> Oefentekst
4.5.2.In de nota van toelichting bij de Tozostaat het volgende. Veel zelfstandigen derven als gevolg van de coronacrisis, en ook als gevolg van de maatregelen van de rijksoverheid om de verspreiding van het coronavirus te beteugelen, buiten hun invloedssfeer inkomsten en worden met acute financiële problemen geconfronteerd. Deze coronacrisis kan niet als normaal ondernemersrisico worden aangemerkt. Daarom acht de regering het gerechtvaardigd en noodzakelijk om zelfstandigen die als gevolg van de coronacrisis in financiële problemen zijn geraakt, tijdelijk te ondersteunen. De regering komt daarom met de Tozo om deze zelfstandigen met een aanvullende inkomensondersteuning en kapitaalverstrekking tijdelijk tegemoet te komen en hen in staat te stellen de komende periode zo goed mogelijk door te komen en om uiteindelijk weer volledig zelfstandig in het bestaan te voorzien. Een voorwaarde om te worden aangemerkt als zelfstandige is dat moet zijn voldaan aan de wettelijke vereisten voor de uitoefening van het bedrijf of zelfstandig beroep. Bedoeld is alleen zelfstandigen die reeds op de dag van de aankondiging van deze maatregel, 17 maart 2020, als zodanig werkzaam waren, in aanmerking te laten komen voor bijstand op grond van dit besluit. Daarnaast geldt dat die zelfstandige moet hebben verklaard dat diens bedrijf financieel is geraakt als gevolg van de coronacrisis. Zodoende strekt de kring van rechthebbenden zich alleen uit tot zelfstandigen die als gevolg van de coronacrisis in de omstandigheid verkeren dat zij zijn aangewezen op bijstand op grond van dit besluit. De doelgroep van de Tozo bestaat uit zelfstandigen, die worden geconfronteerd met een financieel probleem (als gevolg van de coronacrisis). Daarbij kunnen de volgende omstandigheden aan de orde zijn:
- de rijksoverheid heeft de zelfstandige verplicht om de activiteit volledig of gedeeltelijk te onderbreken;
- de rijksoverheid heeft de zelfstandige hiertoe niet verplicht, maar de zelfstandige ziet zichzelf wel genoodzaakt om als gevolg van de coronacrisis de activiteit volledig of gedeeltelijk te onderbreken. Het gaat hier bijvoorbeeld om zelfstandigen die door quarantaine, ziekenhuisopname, vermindering van opdrachten, klanten, aanvoer van grondstoffen of om andere redenen van economische, organisatorische of persoonlijke aard, alle als gevolg van de coronacrisis, hun activiteit volledig of gedeeltelijk onderbreken;
- de zelfstandige heeft de activiteit niet volledig of gedeeltelijk onderbroken, maar heeft als gevolg van de coronacrisis wel te maken met een inkomstenderving, die heeft geleid tot een financieel probleem.

> Over deze opdracht
Kun je de tekst over de Tozo voortzetten, beginnend na de laatste regel van de opsomming?

Ingevoerde gegevens
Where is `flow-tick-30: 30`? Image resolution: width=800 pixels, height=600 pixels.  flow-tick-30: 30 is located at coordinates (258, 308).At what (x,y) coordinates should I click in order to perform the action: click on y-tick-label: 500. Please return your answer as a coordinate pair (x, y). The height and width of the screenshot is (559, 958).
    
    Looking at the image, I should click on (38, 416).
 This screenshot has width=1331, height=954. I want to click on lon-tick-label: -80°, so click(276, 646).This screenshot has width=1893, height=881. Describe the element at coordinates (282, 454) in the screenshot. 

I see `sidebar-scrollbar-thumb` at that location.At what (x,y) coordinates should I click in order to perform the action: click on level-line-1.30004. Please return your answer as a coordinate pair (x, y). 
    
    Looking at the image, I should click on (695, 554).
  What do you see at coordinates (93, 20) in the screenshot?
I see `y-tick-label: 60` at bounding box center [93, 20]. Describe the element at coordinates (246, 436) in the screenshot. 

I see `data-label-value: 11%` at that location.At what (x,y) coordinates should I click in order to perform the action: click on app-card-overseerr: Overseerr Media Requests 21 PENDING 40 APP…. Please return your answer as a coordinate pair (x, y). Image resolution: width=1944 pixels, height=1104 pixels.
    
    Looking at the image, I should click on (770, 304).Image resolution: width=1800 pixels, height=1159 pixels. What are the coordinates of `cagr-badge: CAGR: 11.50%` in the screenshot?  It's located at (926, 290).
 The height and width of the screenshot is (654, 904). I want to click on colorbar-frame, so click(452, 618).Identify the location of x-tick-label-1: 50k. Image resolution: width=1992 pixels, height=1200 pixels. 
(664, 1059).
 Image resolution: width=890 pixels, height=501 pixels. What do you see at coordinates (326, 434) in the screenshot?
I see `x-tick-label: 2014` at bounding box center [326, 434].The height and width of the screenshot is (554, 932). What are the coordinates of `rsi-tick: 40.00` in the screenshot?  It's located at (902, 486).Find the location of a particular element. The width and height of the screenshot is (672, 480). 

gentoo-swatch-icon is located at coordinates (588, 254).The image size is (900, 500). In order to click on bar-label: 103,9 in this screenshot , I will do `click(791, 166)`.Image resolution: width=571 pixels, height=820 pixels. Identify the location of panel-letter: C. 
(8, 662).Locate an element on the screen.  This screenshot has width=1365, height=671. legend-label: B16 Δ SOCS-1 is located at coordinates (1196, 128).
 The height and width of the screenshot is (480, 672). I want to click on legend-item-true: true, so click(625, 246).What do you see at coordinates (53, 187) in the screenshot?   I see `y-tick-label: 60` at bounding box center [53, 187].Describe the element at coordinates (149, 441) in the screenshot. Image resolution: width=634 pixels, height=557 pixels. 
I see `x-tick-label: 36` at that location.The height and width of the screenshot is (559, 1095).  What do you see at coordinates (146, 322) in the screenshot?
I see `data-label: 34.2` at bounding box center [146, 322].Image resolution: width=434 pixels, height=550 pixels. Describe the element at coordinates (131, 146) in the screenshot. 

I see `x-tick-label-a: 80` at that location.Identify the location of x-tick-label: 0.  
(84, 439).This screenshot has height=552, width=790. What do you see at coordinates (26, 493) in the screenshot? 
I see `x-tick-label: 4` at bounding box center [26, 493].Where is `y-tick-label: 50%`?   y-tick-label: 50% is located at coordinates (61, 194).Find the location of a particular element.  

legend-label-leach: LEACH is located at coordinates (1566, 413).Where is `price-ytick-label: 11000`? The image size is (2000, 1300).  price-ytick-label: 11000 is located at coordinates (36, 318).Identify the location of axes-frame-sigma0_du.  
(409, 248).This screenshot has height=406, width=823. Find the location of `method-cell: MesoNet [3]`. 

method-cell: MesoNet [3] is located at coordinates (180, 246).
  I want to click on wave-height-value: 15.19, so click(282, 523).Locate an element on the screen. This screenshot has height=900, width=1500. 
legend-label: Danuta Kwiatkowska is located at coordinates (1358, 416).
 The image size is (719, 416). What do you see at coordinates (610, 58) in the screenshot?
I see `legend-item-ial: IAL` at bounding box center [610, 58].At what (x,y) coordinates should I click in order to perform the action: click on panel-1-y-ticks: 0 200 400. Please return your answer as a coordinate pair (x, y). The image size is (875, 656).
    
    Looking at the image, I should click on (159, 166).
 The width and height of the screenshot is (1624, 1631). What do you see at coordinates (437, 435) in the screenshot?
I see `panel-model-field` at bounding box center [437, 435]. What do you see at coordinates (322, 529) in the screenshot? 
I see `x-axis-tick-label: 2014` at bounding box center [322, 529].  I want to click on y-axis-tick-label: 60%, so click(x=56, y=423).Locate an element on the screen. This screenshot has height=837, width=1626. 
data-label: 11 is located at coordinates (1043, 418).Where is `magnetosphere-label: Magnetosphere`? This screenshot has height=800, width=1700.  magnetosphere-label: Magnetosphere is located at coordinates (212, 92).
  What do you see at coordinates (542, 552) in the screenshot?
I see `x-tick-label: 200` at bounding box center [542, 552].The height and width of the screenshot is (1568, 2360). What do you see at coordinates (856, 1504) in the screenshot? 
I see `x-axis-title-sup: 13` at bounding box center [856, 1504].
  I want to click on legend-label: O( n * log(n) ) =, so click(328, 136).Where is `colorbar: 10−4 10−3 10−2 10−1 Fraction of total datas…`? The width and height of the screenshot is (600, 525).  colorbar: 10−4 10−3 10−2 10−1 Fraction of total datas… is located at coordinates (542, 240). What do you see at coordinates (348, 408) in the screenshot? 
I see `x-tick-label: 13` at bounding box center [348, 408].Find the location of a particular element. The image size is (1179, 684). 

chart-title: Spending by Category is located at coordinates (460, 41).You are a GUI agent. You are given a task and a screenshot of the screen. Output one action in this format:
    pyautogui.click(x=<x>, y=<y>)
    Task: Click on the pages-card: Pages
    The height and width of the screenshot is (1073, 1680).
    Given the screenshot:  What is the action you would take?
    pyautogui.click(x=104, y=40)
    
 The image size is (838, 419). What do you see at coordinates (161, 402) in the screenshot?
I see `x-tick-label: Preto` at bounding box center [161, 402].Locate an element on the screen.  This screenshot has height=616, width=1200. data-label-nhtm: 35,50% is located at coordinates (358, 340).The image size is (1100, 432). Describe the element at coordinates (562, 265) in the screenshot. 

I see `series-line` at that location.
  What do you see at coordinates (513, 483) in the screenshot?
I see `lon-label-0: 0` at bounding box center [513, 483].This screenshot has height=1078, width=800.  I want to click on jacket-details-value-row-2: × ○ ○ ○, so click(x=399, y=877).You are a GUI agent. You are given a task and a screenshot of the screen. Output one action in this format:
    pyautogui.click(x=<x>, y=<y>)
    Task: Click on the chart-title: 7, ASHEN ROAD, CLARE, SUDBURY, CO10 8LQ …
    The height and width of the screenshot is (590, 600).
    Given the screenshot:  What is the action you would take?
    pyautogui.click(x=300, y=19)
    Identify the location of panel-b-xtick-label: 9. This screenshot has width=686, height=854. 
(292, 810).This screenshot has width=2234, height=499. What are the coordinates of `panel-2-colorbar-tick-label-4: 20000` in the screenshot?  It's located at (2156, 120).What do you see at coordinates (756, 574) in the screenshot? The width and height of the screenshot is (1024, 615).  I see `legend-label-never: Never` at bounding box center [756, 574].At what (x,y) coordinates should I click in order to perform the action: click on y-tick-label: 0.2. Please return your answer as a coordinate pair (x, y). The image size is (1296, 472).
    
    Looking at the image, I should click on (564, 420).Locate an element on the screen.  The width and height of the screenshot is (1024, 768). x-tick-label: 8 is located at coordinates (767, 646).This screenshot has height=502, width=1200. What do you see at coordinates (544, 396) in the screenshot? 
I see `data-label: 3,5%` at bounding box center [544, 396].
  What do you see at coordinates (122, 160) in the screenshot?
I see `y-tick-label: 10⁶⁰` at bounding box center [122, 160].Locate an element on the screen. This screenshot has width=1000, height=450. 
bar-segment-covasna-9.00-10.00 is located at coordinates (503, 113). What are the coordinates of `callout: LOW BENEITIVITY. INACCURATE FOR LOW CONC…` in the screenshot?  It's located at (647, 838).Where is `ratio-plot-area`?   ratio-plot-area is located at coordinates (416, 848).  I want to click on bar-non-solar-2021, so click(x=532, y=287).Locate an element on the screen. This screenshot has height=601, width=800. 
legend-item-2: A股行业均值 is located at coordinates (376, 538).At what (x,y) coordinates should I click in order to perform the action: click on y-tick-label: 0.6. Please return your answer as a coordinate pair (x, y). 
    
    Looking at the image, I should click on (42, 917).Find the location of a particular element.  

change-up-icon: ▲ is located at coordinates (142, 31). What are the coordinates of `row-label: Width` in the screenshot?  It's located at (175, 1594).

> Oefenresultaat
4.5.3.Hieruit volgt dat voor de beoordeling of een betrokkene behoort tot de kring van rechthebbenden als bedoeld in artikel 2 van de Tozo niet doorslaggevend is dat het inkomen van de betrokkene voor de coronacrisis boven het sociaal minimum lag. Bepalend is dat het beroep of bedrijf van de betrokkene financieel is geraakt als gevolg van de coronacrisis. Anders dan de rechtbank heeft overwogen, kan uit de enkele in de aangevallen uitspraak geciteerde passages uit de nota van toelichting bij de Tozo niet worden afgeleid dat het de bedoeling van de wetgever is geweest om iedere zelfstandige die voor het uitbreken van de coronacrisis – om wat voor reden dan ook – een inkomen onder het sociaal minimum had, maar die wel door die crisis financieel is geraakt, niet tot de kring van rechthebbenden van de Tozo te rekenen.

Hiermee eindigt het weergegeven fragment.